Pragmata, a aventura de ficção científica da Capcom, parece ter grandes chances de ganhar uma sequência. A informação vem de Yoshikazu Shimauchi, executivo da empresa, que afirmou serem altas as probabilidades de uma continuação para Pragmata durante uma discussão sobre os impressionantes resultados financeiros recentes da empresa (via Bloomberg).
Pragmata já vendeu 2,51 milhões de unidades em todo o mundo em apenas três meses — um número certamente sólido para uma nova franquia. Já havia indícios positivos de que o jogo poderia ganhar uma sequência, e este comentário recente de Shimauchi praticamente confirma essa possibilidade.
"Chegamos a um ponto em que temos mais uma propriedade intelectual — e a Capcom, graças a Deus, possui um vasto arsenal delas — que podemos continuar explorando", sugeriu anteriormente Rob Dyer, diretor de operações da Capcom USA, embora tenha evitado confirmar oficialmente uma sequência. Ainda assim, Dyer afirmou que o longo período de seis anos de desenvolvimento do jogo "valeu o esforço".
Além de Pragmata, a Capcom vive atualmente um momento de sucesso de vendas com as franquias Resident Evil e Monster Hunter; os lucros são impulsionados tanto pelas vendas sólidas de títulos anteriores do catálogo quanto pela excelente recepção de Resident Evil Requiem, lançado este ano. As ações da empresa subiram 19% após a divulgação dos resultados financeiros mais recentes, que superaram as expectativas.
Resident Evil Requiem já vendeu 8 milhões de unidades — um número que certamente crescerá ainda mais à medida que o jogo receber descontos ao longo do tempo e a tão aguardada expansão pós-lançamento. Enquanto isso, Resident Evil 4 Remake alcançou a marca impressionante de 16 milhões de cópias vendidas. O remake de Resident Evil 2 tornou-se agora o título mais vendido da franquia de todos os tempos, com 19,75 milhões de unidades comercializadas — superando o total final de 19,01 milhões de Resident Evil 5.

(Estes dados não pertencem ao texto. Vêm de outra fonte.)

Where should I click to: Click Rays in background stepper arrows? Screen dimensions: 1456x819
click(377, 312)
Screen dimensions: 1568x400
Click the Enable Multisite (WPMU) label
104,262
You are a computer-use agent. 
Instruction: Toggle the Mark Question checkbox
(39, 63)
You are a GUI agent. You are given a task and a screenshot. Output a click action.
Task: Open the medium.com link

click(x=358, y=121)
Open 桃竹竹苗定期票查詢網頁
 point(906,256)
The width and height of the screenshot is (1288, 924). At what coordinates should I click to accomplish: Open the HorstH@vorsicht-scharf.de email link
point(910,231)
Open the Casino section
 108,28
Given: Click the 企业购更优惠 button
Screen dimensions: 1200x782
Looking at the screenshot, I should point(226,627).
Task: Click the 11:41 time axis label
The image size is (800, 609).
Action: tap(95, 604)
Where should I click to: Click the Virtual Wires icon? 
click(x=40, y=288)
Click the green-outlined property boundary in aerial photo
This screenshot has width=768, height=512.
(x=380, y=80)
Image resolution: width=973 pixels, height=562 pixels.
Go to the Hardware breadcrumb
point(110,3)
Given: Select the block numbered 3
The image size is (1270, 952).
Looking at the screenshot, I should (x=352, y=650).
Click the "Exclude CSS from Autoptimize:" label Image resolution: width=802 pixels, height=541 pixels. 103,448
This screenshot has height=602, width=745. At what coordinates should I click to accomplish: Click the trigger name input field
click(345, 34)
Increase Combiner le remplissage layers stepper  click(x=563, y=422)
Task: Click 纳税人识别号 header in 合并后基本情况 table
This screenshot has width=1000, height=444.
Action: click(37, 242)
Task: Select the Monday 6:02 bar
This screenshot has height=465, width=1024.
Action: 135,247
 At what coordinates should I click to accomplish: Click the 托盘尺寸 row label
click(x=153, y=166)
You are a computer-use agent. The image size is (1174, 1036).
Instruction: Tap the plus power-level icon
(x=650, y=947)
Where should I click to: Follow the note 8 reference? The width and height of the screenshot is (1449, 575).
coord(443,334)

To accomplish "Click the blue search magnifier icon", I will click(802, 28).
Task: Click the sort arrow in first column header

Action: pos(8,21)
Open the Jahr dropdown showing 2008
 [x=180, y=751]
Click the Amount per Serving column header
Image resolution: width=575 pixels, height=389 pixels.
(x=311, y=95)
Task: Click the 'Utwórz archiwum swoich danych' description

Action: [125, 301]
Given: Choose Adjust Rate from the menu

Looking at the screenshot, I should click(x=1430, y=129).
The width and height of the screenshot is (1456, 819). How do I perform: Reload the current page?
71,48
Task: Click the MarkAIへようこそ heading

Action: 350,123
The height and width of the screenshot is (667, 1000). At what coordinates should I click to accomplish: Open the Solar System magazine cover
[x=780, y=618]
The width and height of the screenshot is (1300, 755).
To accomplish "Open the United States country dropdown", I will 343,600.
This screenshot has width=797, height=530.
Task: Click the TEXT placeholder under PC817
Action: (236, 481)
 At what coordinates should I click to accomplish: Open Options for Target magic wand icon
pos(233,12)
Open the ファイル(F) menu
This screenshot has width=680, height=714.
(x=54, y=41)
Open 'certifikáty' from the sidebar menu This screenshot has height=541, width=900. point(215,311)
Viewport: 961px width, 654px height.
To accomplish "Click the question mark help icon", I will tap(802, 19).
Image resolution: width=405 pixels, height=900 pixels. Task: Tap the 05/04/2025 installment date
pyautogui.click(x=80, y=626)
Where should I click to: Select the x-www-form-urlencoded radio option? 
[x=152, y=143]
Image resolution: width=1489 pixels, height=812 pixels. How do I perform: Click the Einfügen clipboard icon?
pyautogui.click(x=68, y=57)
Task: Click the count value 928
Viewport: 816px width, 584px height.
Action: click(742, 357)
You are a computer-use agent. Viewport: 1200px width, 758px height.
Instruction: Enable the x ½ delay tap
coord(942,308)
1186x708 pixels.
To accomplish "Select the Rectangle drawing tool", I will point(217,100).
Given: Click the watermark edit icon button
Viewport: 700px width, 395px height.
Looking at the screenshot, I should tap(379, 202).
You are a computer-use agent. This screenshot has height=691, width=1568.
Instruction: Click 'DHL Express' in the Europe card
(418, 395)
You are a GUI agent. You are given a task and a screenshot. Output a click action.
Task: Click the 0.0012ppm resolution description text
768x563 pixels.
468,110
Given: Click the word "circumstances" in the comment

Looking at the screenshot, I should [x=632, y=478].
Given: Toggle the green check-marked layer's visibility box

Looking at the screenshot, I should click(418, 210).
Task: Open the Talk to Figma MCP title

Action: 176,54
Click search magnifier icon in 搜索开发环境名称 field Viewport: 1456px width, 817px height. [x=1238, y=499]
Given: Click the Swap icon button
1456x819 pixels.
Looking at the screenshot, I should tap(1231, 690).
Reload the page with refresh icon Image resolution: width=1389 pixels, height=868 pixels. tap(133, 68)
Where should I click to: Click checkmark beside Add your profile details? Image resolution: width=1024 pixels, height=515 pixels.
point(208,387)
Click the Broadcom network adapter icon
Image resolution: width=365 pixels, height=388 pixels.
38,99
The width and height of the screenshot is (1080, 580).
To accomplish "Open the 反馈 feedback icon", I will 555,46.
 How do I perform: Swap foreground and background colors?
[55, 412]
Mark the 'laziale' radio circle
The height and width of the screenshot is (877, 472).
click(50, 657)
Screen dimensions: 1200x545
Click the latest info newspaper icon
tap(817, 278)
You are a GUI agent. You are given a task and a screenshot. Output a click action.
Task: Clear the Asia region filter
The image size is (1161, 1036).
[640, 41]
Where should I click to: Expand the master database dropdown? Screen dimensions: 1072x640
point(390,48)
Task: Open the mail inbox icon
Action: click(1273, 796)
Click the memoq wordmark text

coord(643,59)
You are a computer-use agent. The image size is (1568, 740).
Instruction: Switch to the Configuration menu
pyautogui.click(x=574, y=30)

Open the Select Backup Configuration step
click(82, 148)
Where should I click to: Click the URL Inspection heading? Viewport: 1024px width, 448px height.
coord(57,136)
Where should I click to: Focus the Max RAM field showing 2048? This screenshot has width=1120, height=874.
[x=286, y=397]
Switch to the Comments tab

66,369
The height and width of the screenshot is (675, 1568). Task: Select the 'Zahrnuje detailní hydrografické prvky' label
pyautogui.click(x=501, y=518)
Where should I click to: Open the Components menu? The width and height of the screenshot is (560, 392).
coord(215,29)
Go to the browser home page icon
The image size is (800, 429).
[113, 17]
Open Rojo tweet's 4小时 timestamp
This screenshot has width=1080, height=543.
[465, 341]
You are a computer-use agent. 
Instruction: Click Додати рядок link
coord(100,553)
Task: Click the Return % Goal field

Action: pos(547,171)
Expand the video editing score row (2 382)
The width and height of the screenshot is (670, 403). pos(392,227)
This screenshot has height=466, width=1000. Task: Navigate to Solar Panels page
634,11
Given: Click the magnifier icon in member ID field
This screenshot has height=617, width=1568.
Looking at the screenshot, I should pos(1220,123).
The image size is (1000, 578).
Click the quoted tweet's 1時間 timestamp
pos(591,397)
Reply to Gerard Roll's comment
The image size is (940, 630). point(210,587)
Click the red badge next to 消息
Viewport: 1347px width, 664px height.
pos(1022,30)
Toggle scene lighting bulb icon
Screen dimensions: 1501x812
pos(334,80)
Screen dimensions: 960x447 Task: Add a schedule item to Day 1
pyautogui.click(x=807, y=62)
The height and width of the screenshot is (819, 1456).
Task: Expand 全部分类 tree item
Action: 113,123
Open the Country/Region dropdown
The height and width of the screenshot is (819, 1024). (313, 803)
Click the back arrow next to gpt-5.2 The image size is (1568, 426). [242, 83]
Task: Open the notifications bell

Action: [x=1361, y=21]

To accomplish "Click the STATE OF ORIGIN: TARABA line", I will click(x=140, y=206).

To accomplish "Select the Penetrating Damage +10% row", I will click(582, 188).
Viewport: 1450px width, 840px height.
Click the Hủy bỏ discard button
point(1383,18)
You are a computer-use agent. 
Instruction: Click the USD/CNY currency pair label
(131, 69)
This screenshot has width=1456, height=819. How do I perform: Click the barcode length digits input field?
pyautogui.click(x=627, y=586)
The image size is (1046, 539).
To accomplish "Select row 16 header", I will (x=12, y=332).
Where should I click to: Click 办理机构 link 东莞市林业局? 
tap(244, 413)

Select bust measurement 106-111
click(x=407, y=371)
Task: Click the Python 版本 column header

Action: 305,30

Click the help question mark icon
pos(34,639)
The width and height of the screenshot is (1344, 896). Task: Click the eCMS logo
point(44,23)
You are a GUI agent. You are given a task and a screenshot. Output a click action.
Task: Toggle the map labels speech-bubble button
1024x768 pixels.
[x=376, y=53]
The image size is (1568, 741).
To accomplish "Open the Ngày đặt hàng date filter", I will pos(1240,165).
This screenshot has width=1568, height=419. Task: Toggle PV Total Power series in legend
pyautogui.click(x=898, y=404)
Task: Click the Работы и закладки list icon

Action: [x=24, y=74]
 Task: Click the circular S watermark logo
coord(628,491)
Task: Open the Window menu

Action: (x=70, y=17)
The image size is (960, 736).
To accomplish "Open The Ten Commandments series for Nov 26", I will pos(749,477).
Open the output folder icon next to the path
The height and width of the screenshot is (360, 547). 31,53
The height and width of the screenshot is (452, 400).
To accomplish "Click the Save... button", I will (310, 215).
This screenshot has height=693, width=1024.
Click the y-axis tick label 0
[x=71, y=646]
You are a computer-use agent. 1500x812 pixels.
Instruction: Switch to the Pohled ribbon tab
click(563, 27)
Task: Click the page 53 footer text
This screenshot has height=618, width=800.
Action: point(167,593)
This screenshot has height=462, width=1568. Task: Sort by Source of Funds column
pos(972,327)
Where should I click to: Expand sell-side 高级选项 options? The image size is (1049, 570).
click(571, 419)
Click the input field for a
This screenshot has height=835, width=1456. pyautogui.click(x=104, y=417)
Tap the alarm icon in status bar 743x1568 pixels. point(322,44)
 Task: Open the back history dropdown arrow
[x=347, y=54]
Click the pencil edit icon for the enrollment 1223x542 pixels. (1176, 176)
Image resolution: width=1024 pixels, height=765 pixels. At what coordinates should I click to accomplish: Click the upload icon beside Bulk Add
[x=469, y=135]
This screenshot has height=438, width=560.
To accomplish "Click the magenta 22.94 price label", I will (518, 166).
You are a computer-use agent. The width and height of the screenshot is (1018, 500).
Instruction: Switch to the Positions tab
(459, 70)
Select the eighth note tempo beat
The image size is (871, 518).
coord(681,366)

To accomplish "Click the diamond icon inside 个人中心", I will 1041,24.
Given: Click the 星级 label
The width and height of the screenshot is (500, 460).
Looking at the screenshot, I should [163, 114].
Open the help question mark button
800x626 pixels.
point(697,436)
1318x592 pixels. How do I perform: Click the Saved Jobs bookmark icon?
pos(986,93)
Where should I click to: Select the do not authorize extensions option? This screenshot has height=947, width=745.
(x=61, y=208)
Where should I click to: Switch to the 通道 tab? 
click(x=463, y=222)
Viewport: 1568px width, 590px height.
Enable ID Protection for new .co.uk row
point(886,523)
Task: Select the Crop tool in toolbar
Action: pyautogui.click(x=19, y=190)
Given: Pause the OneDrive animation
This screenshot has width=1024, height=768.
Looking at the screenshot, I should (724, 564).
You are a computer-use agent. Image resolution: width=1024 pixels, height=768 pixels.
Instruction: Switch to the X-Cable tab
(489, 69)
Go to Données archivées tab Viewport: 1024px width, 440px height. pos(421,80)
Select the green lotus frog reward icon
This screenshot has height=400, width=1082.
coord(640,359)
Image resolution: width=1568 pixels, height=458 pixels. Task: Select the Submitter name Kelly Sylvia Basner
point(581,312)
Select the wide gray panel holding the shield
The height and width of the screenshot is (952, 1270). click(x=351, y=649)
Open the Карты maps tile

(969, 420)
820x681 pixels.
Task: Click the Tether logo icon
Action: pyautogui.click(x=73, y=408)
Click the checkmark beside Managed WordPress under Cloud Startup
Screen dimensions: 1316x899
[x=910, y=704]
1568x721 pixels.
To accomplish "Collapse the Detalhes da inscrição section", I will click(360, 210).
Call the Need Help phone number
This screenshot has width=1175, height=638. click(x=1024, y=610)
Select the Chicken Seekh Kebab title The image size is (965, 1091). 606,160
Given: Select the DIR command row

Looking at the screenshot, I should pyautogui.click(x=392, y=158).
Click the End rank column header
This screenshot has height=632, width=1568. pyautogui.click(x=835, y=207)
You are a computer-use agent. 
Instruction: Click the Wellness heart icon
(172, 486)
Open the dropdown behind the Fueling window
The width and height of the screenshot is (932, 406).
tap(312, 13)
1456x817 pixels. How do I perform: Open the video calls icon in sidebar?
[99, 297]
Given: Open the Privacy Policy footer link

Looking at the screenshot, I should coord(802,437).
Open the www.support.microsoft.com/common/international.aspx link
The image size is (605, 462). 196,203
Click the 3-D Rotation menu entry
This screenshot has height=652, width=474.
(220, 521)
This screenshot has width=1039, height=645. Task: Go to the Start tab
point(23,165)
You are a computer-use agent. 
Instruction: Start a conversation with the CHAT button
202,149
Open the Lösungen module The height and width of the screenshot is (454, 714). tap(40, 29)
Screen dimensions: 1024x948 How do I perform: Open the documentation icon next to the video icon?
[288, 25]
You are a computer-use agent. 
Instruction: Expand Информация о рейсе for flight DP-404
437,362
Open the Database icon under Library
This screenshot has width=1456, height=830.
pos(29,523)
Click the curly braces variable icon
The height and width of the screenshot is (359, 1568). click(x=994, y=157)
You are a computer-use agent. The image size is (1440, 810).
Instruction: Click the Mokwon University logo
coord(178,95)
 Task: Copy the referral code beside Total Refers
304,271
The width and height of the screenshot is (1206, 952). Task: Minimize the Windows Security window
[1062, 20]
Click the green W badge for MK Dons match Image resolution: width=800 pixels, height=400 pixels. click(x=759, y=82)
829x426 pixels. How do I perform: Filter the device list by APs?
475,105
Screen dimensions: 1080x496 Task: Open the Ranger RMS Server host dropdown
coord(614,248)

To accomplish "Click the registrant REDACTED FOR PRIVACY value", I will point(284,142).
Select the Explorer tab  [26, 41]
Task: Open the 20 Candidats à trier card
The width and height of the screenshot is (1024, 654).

Pragmata é um jogo de ação e aventura de ficção científica totalmente inédito, que traz uma mecânica única envolvendo hacking; a trama se passa em um futuro próximo, no qual os protagonistas Hugh e sua companheira androide Diana precisam unir forças para avançar por uma fria estação de pesquisa lunar.
"O jogo é a soma de uma estética meio Vanquish, uma pitada de Resident Evil — sem todo o terror — na reta final, uma história boa, mas clichê, um gameplay singular e muito divertido e dois protagonistas que são a cola essencial para juntar tudo isso. O jogo brilha na sua simplicidade, emoção e diversão", escrevemos na review de Pragmata do IGN Brasil.